Retention and Disposal Standards

On October 16, 2012, Library and Archives Canada approved the amended Records Disposal Authority (RDA) No. 2010/005-1 for records related to government telecommunications and informatics functions, which covers all cyber-authentication files. Certificates issued for the purpose of encryption and authentication are retained for ten (10) years following the sun setting of the certificate program. Certificates issued for the purpose of authentication only will be retained for a minimum of two (2) years following the expiry or revocation of the certificates. This is done in accordance with the Digital Signature and Confidentiality Certificate Policies for the Government of Canada PKI, V4.0 (April 3, 2006). All personal information collected for the purpose of issuing or revoking of any certificate will be retained for a minimum of two (2) years following the expiry or revocation of the certificates.

RDA Number

2010/005-1

Related Record Number

SSC CISS 180

TBS Registration

006677

Bank Number

SSC PCU 606

Notes

This Personal Information Bank (PIB) was transferred from Public Works Government Services Canada (PWGSC) in 2012. It was formerly registered as PWGSC PCU 606 – “Internal and External Credential Management Services.” In 2013, the external credential information was separated from this PIB and now forms PIB SSC PCU 607 – “External Credential Management Services”, above.

Secret infrastructure

This service supports the enterprise-wide need to create, store and transmit information at the classified (up to Secret) level, by consistently applying Government of Canada security and Information Management policies and by providing streamlined service management and holistic IT security design and management. This service includes office automation and classified information exchange for the Government of Canada and non-Government of Canada entities, as well as in-service support to Government of Canada classified networks, reporting, accounting and procuring assets for Shared Service Canada's partner and client organizations. This also involves planning and development for the GCSI expansion project, including a classified voice and video communications interface to ensure the continued availability of classified networks on modernized digital tools used in day-to-day office operations.

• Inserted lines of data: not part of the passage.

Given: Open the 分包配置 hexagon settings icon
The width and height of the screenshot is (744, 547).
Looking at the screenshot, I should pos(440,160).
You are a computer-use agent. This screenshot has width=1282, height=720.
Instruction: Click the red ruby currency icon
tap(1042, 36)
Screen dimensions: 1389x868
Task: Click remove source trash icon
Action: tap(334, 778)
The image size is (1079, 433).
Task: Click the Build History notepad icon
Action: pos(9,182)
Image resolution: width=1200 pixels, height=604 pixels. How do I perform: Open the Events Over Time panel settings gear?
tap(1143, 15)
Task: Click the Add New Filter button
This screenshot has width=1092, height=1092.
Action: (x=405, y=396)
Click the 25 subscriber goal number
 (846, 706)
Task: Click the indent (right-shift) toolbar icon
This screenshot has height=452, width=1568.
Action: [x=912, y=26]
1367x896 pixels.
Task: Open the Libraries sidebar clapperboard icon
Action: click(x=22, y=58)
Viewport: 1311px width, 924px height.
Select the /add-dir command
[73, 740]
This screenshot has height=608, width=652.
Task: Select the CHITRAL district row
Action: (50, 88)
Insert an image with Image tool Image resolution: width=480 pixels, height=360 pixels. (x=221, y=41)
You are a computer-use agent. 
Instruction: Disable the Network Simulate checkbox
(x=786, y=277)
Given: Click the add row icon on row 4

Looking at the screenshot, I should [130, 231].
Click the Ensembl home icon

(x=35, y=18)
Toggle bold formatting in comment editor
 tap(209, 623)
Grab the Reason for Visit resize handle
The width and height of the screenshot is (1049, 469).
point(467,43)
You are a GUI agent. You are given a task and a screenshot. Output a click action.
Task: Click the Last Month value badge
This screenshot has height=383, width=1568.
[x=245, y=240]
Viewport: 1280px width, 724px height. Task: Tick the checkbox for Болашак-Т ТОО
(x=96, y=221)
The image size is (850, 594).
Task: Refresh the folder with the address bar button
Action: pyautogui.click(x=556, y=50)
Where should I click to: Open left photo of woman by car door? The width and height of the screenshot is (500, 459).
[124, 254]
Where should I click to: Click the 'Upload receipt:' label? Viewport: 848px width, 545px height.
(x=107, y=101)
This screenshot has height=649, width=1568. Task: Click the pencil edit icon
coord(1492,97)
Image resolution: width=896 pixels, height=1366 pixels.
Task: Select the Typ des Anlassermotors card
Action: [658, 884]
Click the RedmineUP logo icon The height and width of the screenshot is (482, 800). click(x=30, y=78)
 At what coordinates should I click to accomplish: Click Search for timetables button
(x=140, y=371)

Secure Communication Services
Description

Records related to the provision of secure voice and data communications, cryptographic mechanisms such as encryption and digital signature, cryptographic security advice, and technical services to assure the protection of sensitive and classified information. Components include robust key management infrastructure, key management services, Classified Canadian Electronic Key Management Services (CCEKMS) and GC PKI.

Document Types

Agendas, agreements, action item reports, business analysis documents, business cases, business requirement documents, briefings and updates, budgets, contracts documentation, client agreements, charts, graphs and diagrams, communiqués, correspondence, cover letters, feasibility studies, guidelines, invoices, letters of acceptance, lists, line of business profit & loss reports, manuals and guides, minutes, memorandums of understanding, operating level agreements, operational procedures, policies, strategies and plans, preliminary assessments, pricing sheets, product roadmaps, reports, requests for proposals, records of decision, service agreements, service level agreements, service level agreement templates, services catalogue, standard statement of works, statements of qualification, submissions, Treasury Board submission drafts, technical documents, template documents, timesheets, terms of reference, work descriptions, work plan documents, project plans, presentations, and proposals.

Record number

SSC CISS 181

Infrastructure security

This service secures the Government of Canada's data and technology assets through collaboration with Government of Canada departments and agencies to plan, design, build, operate and maintain an effective, efficient and responsive Cyber and IT Security Infrastructure. It also provides a holistic view of an organization's IT security which enables the Cyber and IT Security Operations Centre to monitor and assist in the mitigation of unauthorized access, misuse or denial of network-accessible resources and data. This is achieved through strategic planning, design, engineering and implementation of enterprise-wide IT security infrastructure to minimize the impact to government operations and services to Canadians. Products and services include: network access controls, firewalls, security gateways, anti-malware, intrusion detection and prevention, data-loss prevention, advance persistent threat, vulnerability assessment, and security information and event management systems.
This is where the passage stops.